Meditações Dominicais – XXIII Domingo do Tempo Comum
Queridos irmãos e irmãs,
Hoje gostaria de meditar convosco a respeito da oração de Jesus vinculada à sua prodigiosa atividade de cura. Nos Evangelhos são apresentadas várias situações em que Jesus reza diante da ação benéfica e curadora de Deus Pai, que age através d’Ele. Trata-se de uma oração que, mais uma vez, manifesta a relação singular de conhecimento e de comunhão com o Pai, enquanto Jesus se deixa envolver com grande participação humana na dificuldade dos seus amigos, por exemplo, de Lázaro e da sua família, ou dos numerosos pobres e enfermos que Ele deseja ajudar concretamente.

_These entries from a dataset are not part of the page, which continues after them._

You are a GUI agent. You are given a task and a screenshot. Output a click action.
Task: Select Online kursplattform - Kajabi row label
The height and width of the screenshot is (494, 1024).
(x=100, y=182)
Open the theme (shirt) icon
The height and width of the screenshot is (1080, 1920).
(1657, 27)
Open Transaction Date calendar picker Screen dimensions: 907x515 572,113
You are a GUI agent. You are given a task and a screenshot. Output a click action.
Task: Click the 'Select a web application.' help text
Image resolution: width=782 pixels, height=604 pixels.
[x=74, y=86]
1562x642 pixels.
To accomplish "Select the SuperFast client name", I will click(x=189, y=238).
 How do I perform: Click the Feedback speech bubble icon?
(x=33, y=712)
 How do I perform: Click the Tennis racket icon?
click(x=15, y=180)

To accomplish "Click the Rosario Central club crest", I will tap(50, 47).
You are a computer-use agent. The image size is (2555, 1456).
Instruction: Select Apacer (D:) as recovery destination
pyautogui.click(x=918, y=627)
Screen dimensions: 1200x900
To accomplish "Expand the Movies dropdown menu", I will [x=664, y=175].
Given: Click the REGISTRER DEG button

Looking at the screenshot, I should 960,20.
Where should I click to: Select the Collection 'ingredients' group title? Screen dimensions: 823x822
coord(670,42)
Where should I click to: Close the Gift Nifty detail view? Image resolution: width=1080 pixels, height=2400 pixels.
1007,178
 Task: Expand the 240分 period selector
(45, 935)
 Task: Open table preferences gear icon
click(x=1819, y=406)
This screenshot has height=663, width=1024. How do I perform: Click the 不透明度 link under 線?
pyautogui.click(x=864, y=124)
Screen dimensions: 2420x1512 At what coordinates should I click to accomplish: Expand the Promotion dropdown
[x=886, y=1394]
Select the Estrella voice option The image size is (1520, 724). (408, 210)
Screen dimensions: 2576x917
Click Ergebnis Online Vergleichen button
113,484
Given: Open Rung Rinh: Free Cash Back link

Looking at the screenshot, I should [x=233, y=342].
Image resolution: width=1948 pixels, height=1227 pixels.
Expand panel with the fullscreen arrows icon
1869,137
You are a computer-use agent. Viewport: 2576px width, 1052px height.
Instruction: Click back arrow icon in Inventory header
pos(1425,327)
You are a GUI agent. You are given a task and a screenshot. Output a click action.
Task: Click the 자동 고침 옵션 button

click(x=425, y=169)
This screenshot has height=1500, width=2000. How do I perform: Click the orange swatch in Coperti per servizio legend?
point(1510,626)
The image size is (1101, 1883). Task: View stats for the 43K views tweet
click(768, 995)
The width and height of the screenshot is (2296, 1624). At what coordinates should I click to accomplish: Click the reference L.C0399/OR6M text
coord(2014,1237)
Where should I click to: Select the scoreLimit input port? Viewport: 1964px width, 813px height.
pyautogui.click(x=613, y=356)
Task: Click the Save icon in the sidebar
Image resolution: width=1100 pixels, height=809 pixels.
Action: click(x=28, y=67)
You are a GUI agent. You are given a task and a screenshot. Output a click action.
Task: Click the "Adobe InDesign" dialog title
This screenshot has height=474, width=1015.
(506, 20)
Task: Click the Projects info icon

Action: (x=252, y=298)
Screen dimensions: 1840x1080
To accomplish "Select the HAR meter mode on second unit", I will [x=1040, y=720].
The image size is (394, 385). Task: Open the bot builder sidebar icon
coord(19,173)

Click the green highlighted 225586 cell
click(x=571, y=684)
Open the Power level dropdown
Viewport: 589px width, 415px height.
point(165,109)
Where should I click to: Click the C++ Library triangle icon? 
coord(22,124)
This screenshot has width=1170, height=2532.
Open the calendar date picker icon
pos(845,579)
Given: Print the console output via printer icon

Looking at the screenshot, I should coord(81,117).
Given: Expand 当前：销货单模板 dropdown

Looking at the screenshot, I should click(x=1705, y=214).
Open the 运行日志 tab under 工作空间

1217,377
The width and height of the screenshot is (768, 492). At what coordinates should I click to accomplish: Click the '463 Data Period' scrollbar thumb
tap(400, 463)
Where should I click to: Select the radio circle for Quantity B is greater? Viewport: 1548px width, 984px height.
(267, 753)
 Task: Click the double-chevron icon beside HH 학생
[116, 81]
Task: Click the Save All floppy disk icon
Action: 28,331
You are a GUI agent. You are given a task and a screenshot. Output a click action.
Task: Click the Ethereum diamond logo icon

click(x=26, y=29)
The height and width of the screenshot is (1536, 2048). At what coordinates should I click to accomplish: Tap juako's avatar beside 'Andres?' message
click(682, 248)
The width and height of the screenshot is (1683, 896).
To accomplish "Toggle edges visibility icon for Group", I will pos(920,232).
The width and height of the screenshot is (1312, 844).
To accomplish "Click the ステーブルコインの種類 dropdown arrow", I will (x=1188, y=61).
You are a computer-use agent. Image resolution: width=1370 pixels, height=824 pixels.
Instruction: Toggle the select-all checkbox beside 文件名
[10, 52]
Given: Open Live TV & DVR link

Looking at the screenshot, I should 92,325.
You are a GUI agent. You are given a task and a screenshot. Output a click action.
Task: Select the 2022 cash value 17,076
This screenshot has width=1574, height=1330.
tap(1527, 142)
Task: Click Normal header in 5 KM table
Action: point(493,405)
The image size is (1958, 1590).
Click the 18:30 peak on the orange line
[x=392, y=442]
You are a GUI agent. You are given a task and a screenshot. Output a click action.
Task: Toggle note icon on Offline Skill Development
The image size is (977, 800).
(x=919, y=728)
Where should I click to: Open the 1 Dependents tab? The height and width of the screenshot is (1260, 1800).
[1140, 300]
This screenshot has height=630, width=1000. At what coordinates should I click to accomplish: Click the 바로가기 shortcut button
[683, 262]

Um caso significativo é a cura do homem surdo (Mc 7,31-37). A narração do evangelista Marcos – que há pouco ouvimos – demonstra que a ação curadora de Jesus está ligada à sua relação intensa, quer com o próximo – o doente – quer com o Pai. A cena do milagre é descrita atentamente assim: «Jesus afastou-se com o homem, para fora da multidão; em seguida, colocou os dedos nos seus ouvidos, cuspiu e com a saliva tocou a língua dele. Olhando para o céu, suspirou e disse: “Efatá!”, que quer dizer: “Abre-te!”» (vv. 33-34). Jesus deseja que a cura se verifique à parte, afastando-se da multidão. Isto não parece devido unicamente ao fato de que o milagre deve ser conservado escondido das pessoas, para evitar que se formem interpretações limitadas ou deturpadas da pessoa de Jesus. A escolha de levar o doente «à parte» faz com que, no momento da cura, Jesus e o surdo se encontrem sozinhos, aproximados por uma relação singular. Com um gesto, o Senhor toca os ouvidos e a língua do doente, ou seja, os lugares específicos da sua enfermidade. A intensidade da atenção de Jesus manifesta-se também nos traços insólitos da cura: Ele emprega os seus dedos e até a própria saliva. Também o fato de que o evangelista cite a palavra original, pronunciada pelo Senhor – «Efatá»,ou seja, «Abre-te!» – põe em evidência o caráter singular desta cena.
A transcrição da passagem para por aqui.